Trois représentants de la filière entrent comme membres du bureau de l’IFV : le président des interprofessions (Cniv) Jean-Marie Barillière, le président des appellations viticoles (Cnaoc) Bernard Farges et le président du conseil spécialisé viticole de FranceAgriMer Jérôme Despey. En plus de ces trois représentants de la filière au niveau national, le nouveau bureau comprend David Amblevert, président de la FFPV (Fédération française de la pépinière viticole), Bernard Artigue, président de la Chambre d’agriculture de la Gironde, et Denis Velut, membre du conseil d’administration du Syndicat général des vignerons de la Champagne.
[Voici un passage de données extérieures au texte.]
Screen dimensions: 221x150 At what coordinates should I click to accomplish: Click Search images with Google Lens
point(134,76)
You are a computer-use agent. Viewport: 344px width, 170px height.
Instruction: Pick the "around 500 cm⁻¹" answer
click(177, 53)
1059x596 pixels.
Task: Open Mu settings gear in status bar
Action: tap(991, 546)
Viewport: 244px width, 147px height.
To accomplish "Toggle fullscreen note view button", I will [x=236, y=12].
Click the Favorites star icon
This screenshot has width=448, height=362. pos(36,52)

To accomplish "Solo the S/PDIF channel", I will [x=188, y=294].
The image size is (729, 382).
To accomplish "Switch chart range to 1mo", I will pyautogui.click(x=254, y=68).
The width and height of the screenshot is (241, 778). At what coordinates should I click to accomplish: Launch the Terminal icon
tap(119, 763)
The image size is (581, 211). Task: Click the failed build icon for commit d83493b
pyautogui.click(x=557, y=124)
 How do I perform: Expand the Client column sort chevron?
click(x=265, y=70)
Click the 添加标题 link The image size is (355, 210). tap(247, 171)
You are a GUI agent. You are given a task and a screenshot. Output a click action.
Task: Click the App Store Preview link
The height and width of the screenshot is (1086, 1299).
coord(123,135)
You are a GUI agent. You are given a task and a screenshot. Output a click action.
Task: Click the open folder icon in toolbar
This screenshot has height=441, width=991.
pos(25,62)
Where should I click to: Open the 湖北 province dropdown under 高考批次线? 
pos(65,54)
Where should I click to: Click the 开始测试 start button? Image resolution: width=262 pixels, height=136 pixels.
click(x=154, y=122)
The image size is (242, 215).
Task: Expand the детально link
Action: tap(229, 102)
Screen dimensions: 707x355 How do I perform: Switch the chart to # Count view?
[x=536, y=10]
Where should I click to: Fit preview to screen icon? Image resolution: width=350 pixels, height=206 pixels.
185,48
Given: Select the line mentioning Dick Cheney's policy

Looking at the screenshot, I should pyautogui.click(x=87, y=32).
Trois vice-présidents ont été élus : Jean-Marie Barillière, Bernard Farges et Bernard Artigue. Stéphane Le Foll était venu assister à la désignation du nouveau bureau

L’IFV a élu un nouveau président ce 10 janvier : Bernard Angelras, président de l’ODG (organisme de défense et de gestion) Costières de Nîmes et membre du conseil d’administration de l’interprofession régionale Inter Rhône. Il succède à Bernard Nadal, viticulteur au Pic Saint Loup, qui était en poste depuis 2004.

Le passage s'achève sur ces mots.